Le sommet « Choose France », rendez-vous annuel destiné à promouvoir l’attractivité économique de l’Hexagone, a mis en lumière un argument de poids dans la compétition mondiale pour capter les investissements liés à l’intelligence artificielle : le nucléaire. Plusieurs annonces récentes ont en effet souligné la capacité du pays à fournir l’énergie nécessaire au fonctionnement des data centers, ces immenses centres de données dont la consommation électrique explose avec le développement de l’IA.

Derrière les milliards d’euros promis par les entreprises du secteur, la question énergétique s’impose comme le facteur clé. Les géants de la tech, confrontés à une demande croissante en puissance de calcul, recherchent des sites capables d’offrir une électricité stable, non intermittente et faible en carbone. Dans ce contexte, le parc nucléaire français, qui fournit une électricité décarbonée en continu, constitue un avantage concurrentiel déterminant.

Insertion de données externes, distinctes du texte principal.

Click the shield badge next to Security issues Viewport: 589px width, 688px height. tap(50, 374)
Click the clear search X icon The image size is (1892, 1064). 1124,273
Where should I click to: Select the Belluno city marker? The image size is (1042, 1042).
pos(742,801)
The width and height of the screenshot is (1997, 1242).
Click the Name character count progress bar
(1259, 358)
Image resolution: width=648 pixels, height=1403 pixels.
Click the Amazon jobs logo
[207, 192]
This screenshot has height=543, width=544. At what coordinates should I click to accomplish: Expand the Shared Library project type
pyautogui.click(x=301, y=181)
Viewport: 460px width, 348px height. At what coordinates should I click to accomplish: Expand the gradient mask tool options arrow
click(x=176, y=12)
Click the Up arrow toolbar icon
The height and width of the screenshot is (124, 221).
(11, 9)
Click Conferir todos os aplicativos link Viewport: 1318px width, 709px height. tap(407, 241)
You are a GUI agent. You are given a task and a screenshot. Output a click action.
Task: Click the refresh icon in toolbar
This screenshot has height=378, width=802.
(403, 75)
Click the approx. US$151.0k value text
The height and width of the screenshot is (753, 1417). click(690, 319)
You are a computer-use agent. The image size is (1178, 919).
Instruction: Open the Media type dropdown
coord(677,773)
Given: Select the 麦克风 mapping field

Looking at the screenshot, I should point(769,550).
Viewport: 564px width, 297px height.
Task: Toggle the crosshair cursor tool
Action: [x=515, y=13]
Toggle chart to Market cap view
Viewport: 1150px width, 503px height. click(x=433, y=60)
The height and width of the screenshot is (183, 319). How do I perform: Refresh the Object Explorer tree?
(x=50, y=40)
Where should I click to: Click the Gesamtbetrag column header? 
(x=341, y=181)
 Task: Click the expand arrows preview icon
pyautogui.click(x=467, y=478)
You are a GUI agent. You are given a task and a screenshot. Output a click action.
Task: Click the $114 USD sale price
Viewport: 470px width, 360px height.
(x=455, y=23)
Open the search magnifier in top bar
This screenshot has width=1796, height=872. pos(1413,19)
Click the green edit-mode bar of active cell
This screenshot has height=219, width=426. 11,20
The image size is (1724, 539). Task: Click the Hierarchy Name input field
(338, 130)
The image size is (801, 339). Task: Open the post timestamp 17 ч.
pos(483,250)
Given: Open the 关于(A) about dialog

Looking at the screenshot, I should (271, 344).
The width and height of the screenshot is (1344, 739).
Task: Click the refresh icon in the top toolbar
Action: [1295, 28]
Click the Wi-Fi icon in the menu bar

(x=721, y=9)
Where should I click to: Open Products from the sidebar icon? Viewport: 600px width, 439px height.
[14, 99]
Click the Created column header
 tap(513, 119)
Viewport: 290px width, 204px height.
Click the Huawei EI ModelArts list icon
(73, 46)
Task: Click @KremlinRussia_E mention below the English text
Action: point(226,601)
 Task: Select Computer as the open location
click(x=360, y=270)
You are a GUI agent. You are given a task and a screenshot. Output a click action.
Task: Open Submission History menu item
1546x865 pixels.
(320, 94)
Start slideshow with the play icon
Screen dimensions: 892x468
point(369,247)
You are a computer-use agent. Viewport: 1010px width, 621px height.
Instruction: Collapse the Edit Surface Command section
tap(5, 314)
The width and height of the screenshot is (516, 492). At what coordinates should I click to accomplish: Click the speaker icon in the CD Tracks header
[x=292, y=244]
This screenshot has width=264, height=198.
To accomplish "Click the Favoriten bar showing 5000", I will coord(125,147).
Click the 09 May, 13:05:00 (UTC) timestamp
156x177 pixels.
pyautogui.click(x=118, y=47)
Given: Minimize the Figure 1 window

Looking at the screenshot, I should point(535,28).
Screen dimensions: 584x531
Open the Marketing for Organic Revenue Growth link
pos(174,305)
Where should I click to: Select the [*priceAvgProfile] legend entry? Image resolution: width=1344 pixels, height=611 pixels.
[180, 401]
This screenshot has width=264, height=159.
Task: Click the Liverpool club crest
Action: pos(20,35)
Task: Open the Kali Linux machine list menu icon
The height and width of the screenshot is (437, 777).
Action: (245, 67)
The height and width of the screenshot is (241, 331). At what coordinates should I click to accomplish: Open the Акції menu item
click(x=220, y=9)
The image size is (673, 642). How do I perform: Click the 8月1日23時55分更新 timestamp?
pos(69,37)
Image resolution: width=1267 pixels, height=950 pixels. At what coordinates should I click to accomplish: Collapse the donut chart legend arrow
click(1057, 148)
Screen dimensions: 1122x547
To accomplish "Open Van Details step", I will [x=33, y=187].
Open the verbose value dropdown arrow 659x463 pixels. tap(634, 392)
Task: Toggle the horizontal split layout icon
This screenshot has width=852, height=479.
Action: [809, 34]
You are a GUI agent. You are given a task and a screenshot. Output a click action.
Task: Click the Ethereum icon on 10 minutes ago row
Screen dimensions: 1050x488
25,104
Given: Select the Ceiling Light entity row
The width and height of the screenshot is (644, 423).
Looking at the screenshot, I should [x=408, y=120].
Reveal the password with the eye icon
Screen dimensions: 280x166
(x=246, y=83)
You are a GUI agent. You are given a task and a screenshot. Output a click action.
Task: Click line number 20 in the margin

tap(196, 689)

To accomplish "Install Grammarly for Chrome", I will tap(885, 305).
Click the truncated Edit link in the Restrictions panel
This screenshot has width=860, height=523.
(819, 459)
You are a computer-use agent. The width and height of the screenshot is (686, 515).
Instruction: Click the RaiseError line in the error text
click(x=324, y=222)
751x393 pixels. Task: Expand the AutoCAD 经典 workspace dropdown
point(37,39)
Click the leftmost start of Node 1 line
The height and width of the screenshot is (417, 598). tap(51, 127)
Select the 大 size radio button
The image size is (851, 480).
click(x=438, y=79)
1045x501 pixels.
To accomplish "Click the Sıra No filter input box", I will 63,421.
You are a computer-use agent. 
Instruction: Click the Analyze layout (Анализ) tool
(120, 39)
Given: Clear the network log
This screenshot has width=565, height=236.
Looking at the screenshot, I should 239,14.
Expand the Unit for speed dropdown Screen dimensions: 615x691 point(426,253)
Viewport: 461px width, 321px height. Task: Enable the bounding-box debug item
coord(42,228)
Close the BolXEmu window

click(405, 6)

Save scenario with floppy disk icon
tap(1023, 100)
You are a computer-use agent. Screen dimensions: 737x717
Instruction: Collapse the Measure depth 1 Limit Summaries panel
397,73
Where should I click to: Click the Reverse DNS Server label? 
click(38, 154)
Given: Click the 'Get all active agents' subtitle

Des investissements records à la clé

Plusieurs groupes internationaux ont profité du forum pour officialiser des projets d’implantation ou d’extension de leurs infrastructures en France. Ces annonces, qui se chiffrent en milliards d’euros, visent à construire ou à étendre des centres de données sur le territoire. L’accès à une électricité nucléaire, à la fois compétitive et décarbonée, est présentée par les responsables économiques comme l’un des principaux arguments ayant convaincu les investisseurs.

L’énergie nucléaire permet en effet de répondre à un double impératif : garantir une alimentation électrique permanente, indispensable à la continuité des services cloud et d’IA, tout en respectant les engagements climatiques de la France, qui vise la neutralité carbone à l’horizon 2050. Les énergies renouvelables, bien que croissantes, ne peuvent à elles seules offrir cette garantie de disponibilité continue sans solutions de stockage massif.

Un levier de souveraineté économique

Pour les pouvoirs publics, attirer ces investissements ne relève pas seulement d’un enjeu de compétitivité fiscale ou de main-d’œuvre qualifiée. Le nucléaire est perçu comme un levier de souveraineté économique et technologique. Alors que les capacités de calcul et les données deviennent des ressources stratégiques, héberger sur le sol national des infrastructures critiques permet de garder la maîtrise de ces actifs.

Les dirigeants des entreprises concernées, tout comme les responsables politiques présents au sommet, ont insisté sur la synergie entre le mix électrique français et les besoins de l’IA. « Sans énergie, pas d’IA », résument plusieurs observateurs. La France bénéficie ainsi d’une position unique en Europe, où le débat sur le nucléaire reste vif, alors que Paris a fait le choix de relancer la filière.

Des défis persistent

Malgré cet engouement, des obstacles subsistent. La construction de nouveaux réacteurs, comme ceux prévus dans le cadre du programme EPR, prend du temps et nécessite des investissements considérables. Par ailleurs, la Commission de régulation de l’énergie doit trouver un équilibre entre la compétitivité des tarifs proposés aux grands industriels et la facture des ménages.

L’implantation des data centers pose aussi la question de leur impact environnemental local, notamment en termes de consommation d’eau pour le refroidissement et d’artificialisation des sols. Des collectifs citoyens et des élus locaux s’inquiètent parfois de ces projets, craignant qu’ils n’accaparent une part trop importante des ressources énergétiques et hydriques.

La compétition internationale s’intensifie

La France n’est pas la seule à miser sur l’énergie pour attirer les data centers. D’autres pays, comme les États du Golfe ou les pays nordiques, mettent en avant leurs propres atouts – soleil, vent, gaz naturel – pour séduire les investisseurs. Toutefois, le nucléaire offre un avantage différenciant : une électricité décarbonée 24 heures sur 24, sans dépendre des conditions météorologiques.

Les annonces faites lors du sommet « Choose France » confirment que le pari nucléaire français séduit les acteurs de la tech. Reste à savoir si la filière industrielle hexagonale sera capable de fournir l’énergie suffisante pour accompagner la croissance exponentielle des besoins de l’IA dans les années à venir.